P5390Adipolin/C1q/Tnf-related protein 12 attenuates adverse cardiac remodeling in a mouse model of myocardial infarction

Abstract

Abstract Background Ischemic heart disease is one of leading causes of death worldwide. Obesity is closely linked to the development of cardiovascular diseases including ischemic heart disease. Adipose tissue produces various secretory bioactive proteins called as adipokines, and dysregulation of adipokine production contributes to the pathogenesis of obesity-related complications. Previously we identified adipolin, also referred to as C1q/Tnf-related protein12, as an insulin-sensitizing adipokine that is down-regulated in obesity. Here, we investigated the effects of adipolin on cardiac remodeling in a mouse model of myocardial infarction (MI).

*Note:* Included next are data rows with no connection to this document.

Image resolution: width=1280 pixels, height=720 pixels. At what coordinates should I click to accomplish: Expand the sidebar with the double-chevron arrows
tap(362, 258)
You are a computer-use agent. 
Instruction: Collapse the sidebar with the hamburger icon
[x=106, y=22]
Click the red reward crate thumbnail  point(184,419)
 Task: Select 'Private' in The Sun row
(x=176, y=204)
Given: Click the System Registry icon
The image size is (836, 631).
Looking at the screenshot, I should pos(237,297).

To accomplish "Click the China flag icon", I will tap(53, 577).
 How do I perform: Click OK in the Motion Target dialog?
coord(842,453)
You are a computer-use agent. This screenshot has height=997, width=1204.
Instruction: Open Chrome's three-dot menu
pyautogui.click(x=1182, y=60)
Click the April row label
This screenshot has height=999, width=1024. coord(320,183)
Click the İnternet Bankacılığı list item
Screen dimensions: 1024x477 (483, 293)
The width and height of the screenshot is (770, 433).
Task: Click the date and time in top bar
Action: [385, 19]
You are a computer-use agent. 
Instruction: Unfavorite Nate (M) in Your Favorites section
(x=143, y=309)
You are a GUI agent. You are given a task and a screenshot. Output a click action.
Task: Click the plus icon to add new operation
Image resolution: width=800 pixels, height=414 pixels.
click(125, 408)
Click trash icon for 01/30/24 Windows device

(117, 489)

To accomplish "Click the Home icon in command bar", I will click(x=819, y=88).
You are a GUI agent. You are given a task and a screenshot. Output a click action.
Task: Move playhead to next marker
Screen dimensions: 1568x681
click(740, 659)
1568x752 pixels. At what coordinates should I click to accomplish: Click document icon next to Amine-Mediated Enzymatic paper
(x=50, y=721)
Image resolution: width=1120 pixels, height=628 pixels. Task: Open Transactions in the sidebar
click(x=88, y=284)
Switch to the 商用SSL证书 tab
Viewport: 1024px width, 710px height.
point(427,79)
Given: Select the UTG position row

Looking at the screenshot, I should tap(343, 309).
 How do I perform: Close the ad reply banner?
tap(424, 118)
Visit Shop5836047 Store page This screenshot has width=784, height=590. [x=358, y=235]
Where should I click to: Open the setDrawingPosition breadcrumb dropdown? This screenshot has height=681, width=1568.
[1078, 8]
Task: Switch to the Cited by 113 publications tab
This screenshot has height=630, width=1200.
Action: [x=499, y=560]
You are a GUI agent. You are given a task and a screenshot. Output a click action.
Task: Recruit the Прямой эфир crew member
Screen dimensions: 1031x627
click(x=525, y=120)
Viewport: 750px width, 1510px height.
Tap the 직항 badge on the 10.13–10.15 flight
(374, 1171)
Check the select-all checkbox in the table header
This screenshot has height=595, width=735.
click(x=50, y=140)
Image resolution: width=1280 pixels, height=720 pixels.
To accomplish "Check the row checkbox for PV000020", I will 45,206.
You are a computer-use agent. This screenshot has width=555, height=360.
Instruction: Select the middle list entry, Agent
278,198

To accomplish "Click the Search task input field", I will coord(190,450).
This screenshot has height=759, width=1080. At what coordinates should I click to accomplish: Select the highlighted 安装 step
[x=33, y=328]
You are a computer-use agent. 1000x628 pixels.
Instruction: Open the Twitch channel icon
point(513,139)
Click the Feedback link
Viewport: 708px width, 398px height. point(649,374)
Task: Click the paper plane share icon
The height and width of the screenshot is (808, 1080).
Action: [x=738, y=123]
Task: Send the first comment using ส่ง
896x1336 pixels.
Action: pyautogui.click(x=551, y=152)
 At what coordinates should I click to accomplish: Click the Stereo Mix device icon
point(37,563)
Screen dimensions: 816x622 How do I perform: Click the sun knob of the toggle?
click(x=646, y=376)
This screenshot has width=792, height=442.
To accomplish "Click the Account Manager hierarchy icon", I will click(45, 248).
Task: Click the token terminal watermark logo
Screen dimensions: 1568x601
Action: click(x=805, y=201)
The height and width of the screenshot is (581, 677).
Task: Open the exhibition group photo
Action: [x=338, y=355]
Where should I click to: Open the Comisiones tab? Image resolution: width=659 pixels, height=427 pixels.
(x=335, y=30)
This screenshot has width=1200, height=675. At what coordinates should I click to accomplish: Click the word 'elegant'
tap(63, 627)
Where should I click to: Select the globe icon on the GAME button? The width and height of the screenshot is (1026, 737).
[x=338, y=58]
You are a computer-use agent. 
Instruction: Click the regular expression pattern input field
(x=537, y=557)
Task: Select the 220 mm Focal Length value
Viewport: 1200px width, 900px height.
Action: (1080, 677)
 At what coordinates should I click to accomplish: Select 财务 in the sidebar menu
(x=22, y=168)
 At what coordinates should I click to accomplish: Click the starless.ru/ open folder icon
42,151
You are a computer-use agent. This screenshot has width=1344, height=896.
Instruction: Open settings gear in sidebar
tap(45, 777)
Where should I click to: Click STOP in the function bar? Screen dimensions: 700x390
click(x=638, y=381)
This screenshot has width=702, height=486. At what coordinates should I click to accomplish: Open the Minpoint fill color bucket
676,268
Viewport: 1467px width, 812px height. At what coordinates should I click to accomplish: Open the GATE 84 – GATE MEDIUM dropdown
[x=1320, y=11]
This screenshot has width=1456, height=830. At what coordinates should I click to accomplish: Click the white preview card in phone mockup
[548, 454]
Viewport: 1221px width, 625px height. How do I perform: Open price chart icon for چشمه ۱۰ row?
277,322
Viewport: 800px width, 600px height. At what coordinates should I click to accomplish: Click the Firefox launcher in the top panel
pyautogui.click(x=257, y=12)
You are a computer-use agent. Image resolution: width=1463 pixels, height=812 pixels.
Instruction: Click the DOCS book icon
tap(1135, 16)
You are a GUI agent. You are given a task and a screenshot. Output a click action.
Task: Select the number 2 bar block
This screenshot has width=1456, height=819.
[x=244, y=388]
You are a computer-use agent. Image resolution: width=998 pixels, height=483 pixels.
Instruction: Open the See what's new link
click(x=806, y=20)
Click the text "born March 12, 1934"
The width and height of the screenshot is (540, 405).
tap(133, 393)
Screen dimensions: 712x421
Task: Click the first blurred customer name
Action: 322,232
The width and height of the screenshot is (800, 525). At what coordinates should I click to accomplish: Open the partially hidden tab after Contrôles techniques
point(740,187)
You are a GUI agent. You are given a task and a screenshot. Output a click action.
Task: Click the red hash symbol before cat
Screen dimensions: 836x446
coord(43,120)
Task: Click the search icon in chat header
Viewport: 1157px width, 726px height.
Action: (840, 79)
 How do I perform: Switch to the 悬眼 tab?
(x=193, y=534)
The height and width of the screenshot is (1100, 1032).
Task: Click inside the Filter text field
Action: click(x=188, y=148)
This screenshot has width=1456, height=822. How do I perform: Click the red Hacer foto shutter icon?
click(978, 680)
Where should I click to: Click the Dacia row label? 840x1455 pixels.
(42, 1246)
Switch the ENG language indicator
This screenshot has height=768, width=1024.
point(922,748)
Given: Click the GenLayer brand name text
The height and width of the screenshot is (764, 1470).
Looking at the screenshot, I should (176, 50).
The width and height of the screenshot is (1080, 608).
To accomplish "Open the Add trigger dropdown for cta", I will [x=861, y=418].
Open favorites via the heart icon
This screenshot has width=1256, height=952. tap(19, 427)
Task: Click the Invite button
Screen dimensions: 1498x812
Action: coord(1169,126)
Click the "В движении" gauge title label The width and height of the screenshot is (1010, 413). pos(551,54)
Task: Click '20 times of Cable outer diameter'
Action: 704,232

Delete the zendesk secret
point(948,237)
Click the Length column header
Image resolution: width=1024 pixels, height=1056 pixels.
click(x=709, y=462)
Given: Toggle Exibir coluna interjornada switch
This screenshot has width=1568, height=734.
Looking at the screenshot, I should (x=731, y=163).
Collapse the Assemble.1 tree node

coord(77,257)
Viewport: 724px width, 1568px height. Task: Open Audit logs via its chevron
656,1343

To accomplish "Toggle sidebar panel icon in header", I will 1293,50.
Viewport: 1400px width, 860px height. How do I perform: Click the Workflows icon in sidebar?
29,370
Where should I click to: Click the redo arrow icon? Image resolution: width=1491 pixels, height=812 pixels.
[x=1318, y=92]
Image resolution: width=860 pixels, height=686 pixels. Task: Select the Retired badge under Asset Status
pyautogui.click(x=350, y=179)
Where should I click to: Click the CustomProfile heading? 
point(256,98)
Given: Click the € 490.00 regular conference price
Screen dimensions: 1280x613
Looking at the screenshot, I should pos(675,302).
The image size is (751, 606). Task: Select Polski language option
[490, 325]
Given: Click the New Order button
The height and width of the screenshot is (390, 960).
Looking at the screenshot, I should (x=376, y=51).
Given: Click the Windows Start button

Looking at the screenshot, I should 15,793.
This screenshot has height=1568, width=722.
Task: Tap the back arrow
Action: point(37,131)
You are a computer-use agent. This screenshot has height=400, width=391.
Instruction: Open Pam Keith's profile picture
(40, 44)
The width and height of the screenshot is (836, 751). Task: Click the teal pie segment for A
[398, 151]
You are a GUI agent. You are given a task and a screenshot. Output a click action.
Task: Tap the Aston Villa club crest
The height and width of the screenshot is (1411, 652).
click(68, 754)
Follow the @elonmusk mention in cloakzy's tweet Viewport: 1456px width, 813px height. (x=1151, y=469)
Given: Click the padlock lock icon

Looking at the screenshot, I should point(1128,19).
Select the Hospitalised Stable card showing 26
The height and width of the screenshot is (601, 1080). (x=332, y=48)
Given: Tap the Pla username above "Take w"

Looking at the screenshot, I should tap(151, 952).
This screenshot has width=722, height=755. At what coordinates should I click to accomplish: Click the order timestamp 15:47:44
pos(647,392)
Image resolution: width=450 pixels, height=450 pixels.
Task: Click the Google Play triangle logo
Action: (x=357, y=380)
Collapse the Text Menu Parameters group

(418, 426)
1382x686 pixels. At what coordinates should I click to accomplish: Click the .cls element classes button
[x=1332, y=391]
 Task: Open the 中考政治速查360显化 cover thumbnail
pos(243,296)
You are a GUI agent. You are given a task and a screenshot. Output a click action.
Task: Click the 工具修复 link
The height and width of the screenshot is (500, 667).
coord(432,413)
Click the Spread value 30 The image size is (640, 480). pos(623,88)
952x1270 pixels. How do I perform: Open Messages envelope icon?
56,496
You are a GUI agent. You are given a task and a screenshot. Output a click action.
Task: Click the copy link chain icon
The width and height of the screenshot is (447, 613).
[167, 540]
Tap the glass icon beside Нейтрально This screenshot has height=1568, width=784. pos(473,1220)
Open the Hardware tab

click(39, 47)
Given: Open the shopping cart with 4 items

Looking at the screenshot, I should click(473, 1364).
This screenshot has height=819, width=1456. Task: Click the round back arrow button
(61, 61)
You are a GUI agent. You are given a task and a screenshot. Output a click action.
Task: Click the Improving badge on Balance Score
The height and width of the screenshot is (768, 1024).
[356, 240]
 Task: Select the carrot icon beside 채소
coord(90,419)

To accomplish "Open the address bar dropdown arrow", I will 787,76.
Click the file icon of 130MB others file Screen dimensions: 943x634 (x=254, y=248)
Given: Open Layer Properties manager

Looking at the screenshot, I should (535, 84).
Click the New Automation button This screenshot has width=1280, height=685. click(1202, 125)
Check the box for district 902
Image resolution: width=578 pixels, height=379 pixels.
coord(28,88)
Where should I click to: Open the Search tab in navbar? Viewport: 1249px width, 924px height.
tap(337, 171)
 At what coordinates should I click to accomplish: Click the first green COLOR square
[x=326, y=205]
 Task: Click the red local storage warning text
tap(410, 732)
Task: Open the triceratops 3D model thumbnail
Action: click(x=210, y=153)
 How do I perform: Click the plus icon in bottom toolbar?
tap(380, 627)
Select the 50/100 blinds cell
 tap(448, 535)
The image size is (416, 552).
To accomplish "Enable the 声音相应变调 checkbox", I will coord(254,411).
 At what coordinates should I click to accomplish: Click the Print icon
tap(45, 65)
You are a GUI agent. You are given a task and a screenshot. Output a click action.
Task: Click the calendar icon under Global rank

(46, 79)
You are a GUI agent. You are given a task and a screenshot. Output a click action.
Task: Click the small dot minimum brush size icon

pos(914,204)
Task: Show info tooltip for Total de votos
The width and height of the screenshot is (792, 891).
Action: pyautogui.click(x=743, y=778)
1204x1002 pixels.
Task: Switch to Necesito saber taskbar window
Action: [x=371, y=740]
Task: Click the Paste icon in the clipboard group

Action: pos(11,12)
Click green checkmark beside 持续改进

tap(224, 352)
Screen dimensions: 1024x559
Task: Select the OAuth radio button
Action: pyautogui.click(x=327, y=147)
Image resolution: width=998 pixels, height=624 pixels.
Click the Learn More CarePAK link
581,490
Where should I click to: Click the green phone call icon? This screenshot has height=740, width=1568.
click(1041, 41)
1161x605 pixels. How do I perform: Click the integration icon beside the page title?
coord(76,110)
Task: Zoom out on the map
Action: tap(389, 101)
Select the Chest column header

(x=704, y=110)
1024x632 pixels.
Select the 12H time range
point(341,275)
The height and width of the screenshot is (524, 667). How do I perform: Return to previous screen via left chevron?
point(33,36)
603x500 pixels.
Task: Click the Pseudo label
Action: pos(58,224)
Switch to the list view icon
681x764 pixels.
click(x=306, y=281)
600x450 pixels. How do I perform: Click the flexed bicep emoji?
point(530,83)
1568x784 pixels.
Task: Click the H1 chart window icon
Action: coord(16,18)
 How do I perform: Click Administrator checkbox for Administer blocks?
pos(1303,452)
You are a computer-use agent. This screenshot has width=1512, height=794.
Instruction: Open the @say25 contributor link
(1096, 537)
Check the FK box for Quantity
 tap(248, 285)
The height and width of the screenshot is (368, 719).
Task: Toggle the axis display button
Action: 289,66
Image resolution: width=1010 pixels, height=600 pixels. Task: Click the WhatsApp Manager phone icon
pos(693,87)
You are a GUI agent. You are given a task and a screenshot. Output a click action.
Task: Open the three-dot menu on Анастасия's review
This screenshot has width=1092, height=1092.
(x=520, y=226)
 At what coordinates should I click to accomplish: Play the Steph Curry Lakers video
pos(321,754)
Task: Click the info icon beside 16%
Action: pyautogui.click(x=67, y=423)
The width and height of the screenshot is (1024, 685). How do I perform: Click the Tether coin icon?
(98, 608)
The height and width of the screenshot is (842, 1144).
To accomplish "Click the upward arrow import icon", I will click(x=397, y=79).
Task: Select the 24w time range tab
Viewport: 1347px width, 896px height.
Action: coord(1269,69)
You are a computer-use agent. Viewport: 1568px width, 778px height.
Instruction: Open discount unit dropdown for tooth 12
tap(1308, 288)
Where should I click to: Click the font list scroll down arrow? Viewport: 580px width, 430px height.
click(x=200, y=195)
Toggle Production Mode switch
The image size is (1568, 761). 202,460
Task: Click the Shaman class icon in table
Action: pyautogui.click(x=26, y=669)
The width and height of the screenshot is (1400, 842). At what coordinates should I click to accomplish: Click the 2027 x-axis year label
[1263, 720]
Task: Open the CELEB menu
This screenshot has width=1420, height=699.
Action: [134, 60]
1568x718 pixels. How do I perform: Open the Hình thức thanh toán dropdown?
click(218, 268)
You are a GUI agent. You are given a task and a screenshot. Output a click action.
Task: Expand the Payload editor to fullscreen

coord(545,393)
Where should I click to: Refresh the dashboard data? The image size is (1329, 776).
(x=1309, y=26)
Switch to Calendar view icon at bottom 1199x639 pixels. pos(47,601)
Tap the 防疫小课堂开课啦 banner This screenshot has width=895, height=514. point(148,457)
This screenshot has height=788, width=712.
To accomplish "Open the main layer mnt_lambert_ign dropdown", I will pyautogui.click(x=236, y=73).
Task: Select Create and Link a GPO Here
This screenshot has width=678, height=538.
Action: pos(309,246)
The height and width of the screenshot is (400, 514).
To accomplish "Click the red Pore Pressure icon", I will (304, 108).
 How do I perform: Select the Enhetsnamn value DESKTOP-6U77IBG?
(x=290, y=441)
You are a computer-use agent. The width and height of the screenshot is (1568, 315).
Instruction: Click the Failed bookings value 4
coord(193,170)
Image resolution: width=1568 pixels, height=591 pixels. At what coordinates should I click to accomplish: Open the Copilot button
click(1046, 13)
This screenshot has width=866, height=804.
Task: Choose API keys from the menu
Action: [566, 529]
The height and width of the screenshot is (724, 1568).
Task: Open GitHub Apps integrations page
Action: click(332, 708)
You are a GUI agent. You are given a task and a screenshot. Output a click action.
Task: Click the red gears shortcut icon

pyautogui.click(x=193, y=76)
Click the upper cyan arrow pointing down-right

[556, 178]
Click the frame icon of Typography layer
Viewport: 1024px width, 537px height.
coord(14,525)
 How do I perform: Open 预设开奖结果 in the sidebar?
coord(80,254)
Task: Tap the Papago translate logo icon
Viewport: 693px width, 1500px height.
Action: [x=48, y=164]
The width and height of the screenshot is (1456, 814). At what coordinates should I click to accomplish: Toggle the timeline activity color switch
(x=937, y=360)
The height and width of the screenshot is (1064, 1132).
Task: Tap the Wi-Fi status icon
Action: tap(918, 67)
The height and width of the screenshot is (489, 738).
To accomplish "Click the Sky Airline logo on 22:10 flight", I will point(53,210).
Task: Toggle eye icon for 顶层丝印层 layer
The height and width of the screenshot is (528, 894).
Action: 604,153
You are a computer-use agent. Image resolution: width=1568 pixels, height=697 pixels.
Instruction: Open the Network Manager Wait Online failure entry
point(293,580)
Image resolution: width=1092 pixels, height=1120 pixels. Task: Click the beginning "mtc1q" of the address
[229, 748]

Method Male adipolin-knockout (APL-KO) and wild-type (WT) mice were subjected to the permanent ligation of the left anterior descending coronary artery to create MI. Echocardiographic and histological analyses were performed to evaluate cardiac function and myocardial remodeling at 4 weeks after MI. Apoptosis was detected by terminal deoxynucleotidyl transferase dUTP nick end labeling (TUNEL) assay. Cardiomyocyte cross sectional area was evaluated by Wheat Germ Agglutinin staining. Perivascular fibrosis was assessed by Masson's trichrome staining. Neonatal rat ventricular myocytes were used as cultured cardiac myocytes for in vitro study. Results APL-KO mice exhibited increased ratios of the heart weight/body weight and lung weight/body weight after MI compared with WT mice. APL-KO mice showed increased left ventricular diastolic diameter and decreased fractional shortening after MI compared with WT mice. APL-KO mice had increases in myocardial apoptosis, cardiomyocyte hypertrophy and perivascular fibrosis at the remote zone of infarct hearts as compared with WT mice. Treatment of cultured cardiomyocytes with adipolin protein reduced apoptosis in response to 24 hours of hypoxia. Treatment with adipolin protein also increased the phosphorylation of Akt in cardiomyocytes. Inhibition of PI3 kinase/Akt signaling by LY294002 reversed the anti-apoptotic effects of adipolin in cultured cardiomyocytes. Conclusion Our data indicate that adipolin prevents pathological myocardial remodeling after chronic ischemia, at least in part, by suppressing myocardial apoptosis through an Akt-dependent mechanism.